Huawei's resilience explains why it can thrive globally
Heroes are forged, not born.
Visitors check out Huawei P30 smartphones during CES Asia, a fair specially for electronics products, in Shanghai on June 11. [Photo by Wang Gang/For China Daily]
When the going gets tough, the tough get going is a phrase that I have read often, but never seen in real life. I must confess that I have been proved wrong, judging by the hustle and bustle that is visible every day at the campus in Shenzhen that also doubles up as the headquarters of Chinese telecoms equipment major Huawei Technologies Co.
It has been over one month since the US government fired a salvo against the Chinese company by imposing restrictions on access to US technologies. Despite the constant fusillade since then, Huawei has not only managed to deflect the obstacles, but stand tall and press ahead with its plans.
In Shenzhen, not for once does one get an impression that the company is under a siege. Instead, it is even busier than usual.
Over the years, I have been a witness to the amazing development of Huawei as a global tech giant. But I have never for once wondered what was it that kept the company ticking? The answer to that question perhaps lies in the words of its 74-year old founder, Ren Zhengfei.
Amid the US government's crackdown on the company, Ren compares Huawei often to an airplane battling the odds to return to base, even as it plugs holes in the aircraft midair. Much like the Ilyushin Il-2 aircraft, which kept flying despite being hit by anti-aircraft shells and machine-gun fire to make its way back home during World War II, Huawei seems more than determined to prove its point and showcase how modern Chinese tech companies can thrive in the global arena.
Many had assumed Washington's decision to restrict Huawei from purchasing US technologies would deal a deadly blow to the company, given its reliance on US suppliers for key components and software.
But nothing of that sort has happened. Instead, its engineers are working overtime to accelerate the development of an in-house operating system to reduce reliance on other international firms, while the chip unit is working on more self-developed semiconductor products, even as orders for 5G telecom equipment keep rolling in.
Shao Yang, chief strategy officer of Huawei's consumer business group said in a recent interview that: "Huawei is not at the most dangerous moment, but in its best condition." Though this does not hide the fact that the company is facing headwinds, it points out that its 180,000 employees are more than ready to cope with the biggest challenge in its 30-year-plus history with unprecedented solidarity.
One of my friends, who has been working at Huawei for four years as an IT engineer, used to tell me earlier that she was looking for a change in jobs to try something new. But of late, she has stopped talking about such moves.
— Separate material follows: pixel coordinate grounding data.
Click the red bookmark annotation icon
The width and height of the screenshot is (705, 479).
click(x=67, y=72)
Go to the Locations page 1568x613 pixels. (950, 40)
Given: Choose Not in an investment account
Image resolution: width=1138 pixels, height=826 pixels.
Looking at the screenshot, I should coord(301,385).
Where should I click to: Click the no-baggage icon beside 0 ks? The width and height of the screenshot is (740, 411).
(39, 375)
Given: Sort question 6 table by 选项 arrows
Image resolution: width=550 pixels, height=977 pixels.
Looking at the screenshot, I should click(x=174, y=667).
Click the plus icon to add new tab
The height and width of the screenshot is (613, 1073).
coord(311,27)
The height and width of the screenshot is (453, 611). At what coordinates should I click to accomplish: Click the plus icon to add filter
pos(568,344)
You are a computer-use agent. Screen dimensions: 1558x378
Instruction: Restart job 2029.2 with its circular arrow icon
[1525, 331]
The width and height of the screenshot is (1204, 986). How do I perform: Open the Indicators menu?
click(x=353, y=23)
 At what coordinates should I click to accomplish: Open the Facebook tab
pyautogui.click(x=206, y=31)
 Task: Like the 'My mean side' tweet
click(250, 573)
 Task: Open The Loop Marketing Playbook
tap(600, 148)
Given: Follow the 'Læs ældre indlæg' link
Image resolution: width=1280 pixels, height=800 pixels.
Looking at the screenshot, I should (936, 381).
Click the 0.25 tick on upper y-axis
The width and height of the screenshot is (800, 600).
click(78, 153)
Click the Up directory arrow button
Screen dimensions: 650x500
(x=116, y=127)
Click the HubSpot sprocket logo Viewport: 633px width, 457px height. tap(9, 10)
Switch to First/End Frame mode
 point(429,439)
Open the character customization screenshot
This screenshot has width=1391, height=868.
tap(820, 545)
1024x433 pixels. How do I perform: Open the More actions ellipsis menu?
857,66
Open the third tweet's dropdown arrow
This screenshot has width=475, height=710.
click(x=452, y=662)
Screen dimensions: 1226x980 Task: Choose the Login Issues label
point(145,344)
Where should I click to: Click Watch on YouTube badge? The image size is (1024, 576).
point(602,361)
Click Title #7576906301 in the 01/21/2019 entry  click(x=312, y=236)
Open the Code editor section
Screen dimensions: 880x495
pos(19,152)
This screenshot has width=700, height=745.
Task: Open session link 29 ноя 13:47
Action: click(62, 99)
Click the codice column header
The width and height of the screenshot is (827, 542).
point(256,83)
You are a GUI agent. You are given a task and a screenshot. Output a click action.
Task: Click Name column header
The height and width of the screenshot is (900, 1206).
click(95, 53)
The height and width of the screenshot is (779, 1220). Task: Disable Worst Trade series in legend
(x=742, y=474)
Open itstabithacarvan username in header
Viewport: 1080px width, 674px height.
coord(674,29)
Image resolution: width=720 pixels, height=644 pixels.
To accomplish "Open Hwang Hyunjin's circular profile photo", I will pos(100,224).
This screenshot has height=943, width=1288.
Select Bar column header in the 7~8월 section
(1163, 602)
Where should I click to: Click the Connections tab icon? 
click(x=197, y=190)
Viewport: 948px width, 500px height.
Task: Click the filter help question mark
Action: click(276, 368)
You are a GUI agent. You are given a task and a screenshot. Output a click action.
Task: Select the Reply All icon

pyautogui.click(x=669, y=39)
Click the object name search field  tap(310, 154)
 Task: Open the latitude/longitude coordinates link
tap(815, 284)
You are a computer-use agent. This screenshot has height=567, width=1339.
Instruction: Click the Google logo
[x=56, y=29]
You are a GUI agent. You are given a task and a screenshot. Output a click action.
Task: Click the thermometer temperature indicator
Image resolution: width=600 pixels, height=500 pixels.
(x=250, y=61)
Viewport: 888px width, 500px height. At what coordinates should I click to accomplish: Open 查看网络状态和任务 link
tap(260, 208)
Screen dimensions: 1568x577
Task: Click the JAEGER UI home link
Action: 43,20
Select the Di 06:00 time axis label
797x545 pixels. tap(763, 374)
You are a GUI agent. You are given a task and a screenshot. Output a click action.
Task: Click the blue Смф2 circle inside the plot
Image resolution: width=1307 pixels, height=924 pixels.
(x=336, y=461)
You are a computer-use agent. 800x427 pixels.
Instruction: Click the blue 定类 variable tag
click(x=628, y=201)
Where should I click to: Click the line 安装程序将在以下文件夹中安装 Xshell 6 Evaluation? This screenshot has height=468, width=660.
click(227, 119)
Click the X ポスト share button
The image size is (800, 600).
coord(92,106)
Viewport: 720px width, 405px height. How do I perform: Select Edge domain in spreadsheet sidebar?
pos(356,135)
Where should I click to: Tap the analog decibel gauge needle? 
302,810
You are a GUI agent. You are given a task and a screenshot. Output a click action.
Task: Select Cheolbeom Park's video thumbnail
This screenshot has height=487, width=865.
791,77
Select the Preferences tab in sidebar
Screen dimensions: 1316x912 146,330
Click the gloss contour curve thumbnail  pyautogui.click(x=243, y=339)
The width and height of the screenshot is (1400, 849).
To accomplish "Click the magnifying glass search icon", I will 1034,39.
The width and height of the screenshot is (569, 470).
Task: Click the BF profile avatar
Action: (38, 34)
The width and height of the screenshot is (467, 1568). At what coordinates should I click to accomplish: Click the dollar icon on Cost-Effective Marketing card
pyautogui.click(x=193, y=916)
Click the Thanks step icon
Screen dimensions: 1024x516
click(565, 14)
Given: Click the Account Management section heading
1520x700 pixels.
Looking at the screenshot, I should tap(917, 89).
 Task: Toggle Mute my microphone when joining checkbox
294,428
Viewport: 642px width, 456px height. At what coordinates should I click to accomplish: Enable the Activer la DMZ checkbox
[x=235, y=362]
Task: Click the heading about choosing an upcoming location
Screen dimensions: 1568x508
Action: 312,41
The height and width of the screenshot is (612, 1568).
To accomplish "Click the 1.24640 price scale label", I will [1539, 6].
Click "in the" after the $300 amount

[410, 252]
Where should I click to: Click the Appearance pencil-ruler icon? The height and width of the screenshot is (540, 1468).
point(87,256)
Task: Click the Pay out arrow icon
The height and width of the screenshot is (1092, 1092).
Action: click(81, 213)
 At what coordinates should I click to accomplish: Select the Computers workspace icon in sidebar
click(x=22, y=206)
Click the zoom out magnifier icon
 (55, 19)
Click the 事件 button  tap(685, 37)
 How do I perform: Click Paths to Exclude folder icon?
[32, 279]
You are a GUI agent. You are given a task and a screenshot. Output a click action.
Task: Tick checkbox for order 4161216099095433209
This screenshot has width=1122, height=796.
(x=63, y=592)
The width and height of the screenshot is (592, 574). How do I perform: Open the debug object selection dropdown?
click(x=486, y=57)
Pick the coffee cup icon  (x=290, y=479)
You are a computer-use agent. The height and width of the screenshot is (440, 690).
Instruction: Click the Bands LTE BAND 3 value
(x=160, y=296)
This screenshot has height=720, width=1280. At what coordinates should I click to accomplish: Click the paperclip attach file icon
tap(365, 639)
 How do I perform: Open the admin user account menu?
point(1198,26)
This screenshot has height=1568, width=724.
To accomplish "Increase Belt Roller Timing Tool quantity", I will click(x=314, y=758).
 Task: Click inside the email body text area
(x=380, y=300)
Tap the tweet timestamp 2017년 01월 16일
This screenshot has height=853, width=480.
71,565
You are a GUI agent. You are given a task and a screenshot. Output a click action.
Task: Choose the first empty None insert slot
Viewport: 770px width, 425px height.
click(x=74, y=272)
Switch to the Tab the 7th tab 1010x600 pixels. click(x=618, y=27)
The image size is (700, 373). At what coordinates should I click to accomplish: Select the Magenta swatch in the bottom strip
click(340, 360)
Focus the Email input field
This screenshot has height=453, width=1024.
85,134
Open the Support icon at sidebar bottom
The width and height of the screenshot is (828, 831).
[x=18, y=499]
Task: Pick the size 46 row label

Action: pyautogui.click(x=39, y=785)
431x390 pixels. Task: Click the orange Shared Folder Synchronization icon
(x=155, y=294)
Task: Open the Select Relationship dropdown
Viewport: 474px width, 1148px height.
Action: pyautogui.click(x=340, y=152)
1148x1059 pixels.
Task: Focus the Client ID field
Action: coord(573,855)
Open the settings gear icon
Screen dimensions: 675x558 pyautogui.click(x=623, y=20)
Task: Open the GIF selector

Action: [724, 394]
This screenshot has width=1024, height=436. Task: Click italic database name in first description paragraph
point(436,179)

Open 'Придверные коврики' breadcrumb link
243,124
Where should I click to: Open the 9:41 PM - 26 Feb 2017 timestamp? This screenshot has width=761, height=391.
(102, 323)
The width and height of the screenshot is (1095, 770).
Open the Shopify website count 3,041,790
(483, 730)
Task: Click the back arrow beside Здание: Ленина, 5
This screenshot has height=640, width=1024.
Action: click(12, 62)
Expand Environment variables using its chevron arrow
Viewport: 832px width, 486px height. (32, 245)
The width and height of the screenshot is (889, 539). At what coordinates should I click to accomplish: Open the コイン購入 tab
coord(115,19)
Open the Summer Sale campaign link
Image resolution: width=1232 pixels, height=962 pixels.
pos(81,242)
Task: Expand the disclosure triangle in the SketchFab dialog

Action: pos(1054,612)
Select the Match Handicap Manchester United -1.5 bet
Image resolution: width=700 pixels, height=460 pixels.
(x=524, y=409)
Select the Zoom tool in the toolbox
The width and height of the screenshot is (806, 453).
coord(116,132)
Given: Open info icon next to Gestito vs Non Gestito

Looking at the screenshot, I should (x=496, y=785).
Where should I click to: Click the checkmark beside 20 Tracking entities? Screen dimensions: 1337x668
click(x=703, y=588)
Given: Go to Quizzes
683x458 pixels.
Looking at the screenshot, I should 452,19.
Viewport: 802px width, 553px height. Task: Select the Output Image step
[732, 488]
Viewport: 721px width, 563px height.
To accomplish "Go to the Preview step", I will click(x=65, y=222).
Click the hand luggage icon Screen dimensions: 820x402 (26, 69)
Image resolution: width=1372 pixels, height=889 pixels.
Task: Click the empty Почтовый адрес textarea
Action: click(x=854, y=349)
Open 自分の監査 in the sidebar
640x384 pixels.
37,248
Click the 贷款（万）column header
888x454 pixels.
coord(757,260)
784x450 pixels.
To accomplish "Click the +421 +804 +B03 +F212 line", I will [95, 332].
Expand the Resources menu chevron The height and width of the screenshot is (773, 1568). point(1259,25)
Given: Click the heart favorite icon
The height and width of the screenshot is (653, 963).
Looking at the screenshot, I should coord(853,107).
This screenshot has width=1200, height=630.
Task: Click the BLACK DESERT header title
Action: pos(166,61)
"At such a critical juncture, no one wants to be a deserter," she said when I asked her about her plans.
Undoubtedly, Huawei's resilience also comes from the company's decades of consistent heavy input into research and development.
As early as 1991, Huawei, back then just a four-year-old company, set up its own application-specific integrated circuit design center, marking the start of its long journey into the semiconductor industry, which is dubbed as the crown jewel of the electronics business.
The company has devoted 394 billion yuan ($56.9 billion) in the past decade into R&D to grow its technological prowess and bankroll fundamental science research.
Ren reaffirms categorically that: "If others cut our food supply, we must have a backup plan," referring to the current challenges the company is confronting.
But my perception of the company is often reflected in the image of an aircraft it used in its internal portal with the tag line: Heroes are forged, not born.